Using the power rule, which states that if y = axⁿ, then y' = nax^(n-1):

• y' = 2 * (1/2) * x^((1/2) - 1)
• y' = x^(-1/2)
• y' = 1 / √x

Therefore, the derivative of y = √x + √x is y' = 1 / √x. Simplification is often the key to making calculus problems manageable. By combining like terms and understanding basic exponent rules, we turned what looked like a complicated problem into a straightforward application of the power rule. This type of simplification is a valuable skill in calculus and can save you a lot of time and effort.

d) y = ln(x + √(x² + 5))

Let's dive into y = ln(x + √(x² + 5)). This one is another chain rule superstar, but it also throws in a natural logarithm and a nested square root. Deep breaths, guys! We've got this. The key here is to methodically apply the chain rule step-by-step.

We have a function inside a function, inside a function! Let's break it down:

• Outer function: f(u) = ln(u)
• Inner function: u(x) = x + √(x² + 5)

So, y = ln(x + √(x² + 5)) = f(u(x)). Let's find the derivatives.

• f'(u) = d/du (ln u) = 1/u

Now, for u'(x), we need to apply the chain rule again to the square root part.

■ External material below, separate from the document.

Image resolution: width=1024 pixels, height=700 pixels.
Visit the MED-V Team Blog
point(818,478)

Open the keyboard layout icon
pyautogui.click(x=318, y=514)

Let v = x² + 5.

• u(x) = x + √v = x + v^(1/2)
• dv/dx = d/dx (x² + 5) = 2x
• d/dv (v^(1/2)) = (1/2)v^(-1/2) = 1 / (2√v) = 1 / (2√(x² + 5))

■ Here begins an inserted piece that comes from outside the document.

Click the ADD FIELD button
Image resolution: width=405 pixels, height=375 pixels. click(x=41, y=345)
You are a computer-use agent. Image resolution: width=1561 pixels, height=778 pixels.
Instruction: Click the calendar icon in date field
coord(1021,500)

So, the derivative of √v with respect to x is (1 / (2√(x² + 5))) * 2x = x / √(x² + 5).

Therefore, u'(x) = d/dx (x + √(x² + 5)) = 1 + x / √(x² + 5).

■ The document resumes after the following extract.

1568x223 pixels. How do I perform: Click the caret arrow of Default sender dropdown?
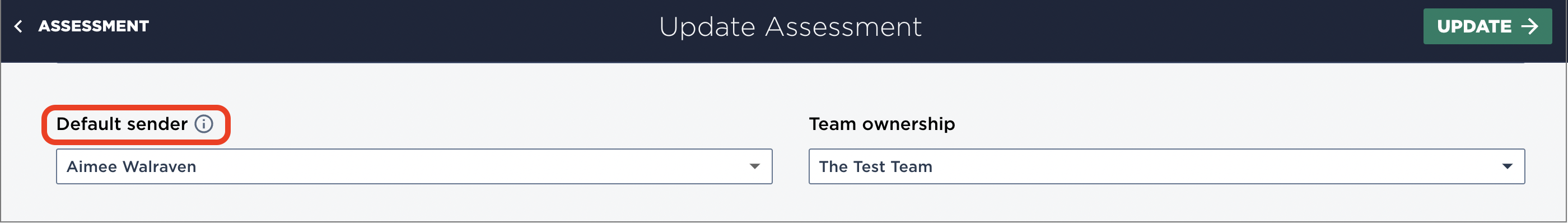pos(754,166)
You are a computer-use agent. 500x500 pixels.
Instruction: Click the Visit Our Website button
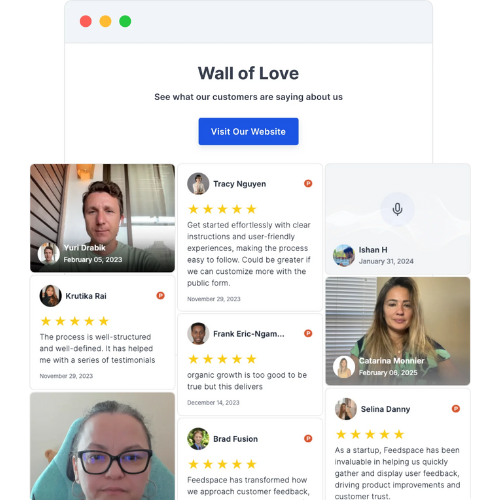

Now, let's apply the chain rule for the whole shebang:

• y' = f'(u) * u'(x)
• y' = (1 / (x + √(x² + 5))) * (1 + x / √(x² + 5))

Let's simplify this by getting a common denominator in the second term:

• y' = (1 / (x + √(x² + 5))) * ((√(x² + 5) + x) / √(x² + 5))

Notice that (x + √(x² + 5)) appears in both the numerator and denominator, so they cancel out!

• y' = 1 / √(x² + 5)

Therefore, the derivative of y = ln(x + √(x² + 5)) is y' = 1 / √(x² + 5). The key to conquering this beast was breaking it down into smaller, manageable chunks and applying the chain rule methodically. Remember, patience and careful steps are your best friends in complex calculus problems!

e) y = sinⁿ x cos nx

Alright, let’s tackle y = sinⁿ x cos nx. This one combines the product rule with the chain rule and involves trigonometric functions – a classic calculus combo! We'll need to be organized and keep track of each step. This kind of problem really tests your understanding of multiple calculus concepts at once, which is great practice.

First, let's identify the product rule structure. We have u(x) = sinⁿ x and v(x) = cos nx. The product rule says y' = u'(x)v(x) + u(x)v'(x). So, let's find u'(x) and v'(x).

For u'(x) = d/dx (sinⁿ x), we need the chain rule. Let w = sin x, so u(x) = wⁿ.

• du/dw = d/dw (wⁿ) = nw^(n-1) = n sin^(n-1) x
• dw/dx = d/dx (sin x) = cos x

Thus, u'(x) = n sin^(n-1) x cos x.

Now, let's find v'(x) = d/dx (cos nx). Again, we need the chain rule. Let z = nx, so v(x) = cos z.

• dv/dz = d/dz (cos z) = -sin z = -sin nx
• dz/dx = d/dx (nx) = n

So, v'(x) = -n sin nx.

Now we plug everything into the product rule:

• y' = u'(x)v(x) + u(x)v'(x)
• y' = (n sin^(n-1) x cos x)(cos nx) + (sinⁿ x)(-n sin nx)
• y' = n sin^(n-1) x cos x cos nx - n sinⁿ x sin nx

We can factor out n sin^(n-1) x from both terms:

• y' = n sin^(n-1) x (cos x cos nx - sin x sin nx)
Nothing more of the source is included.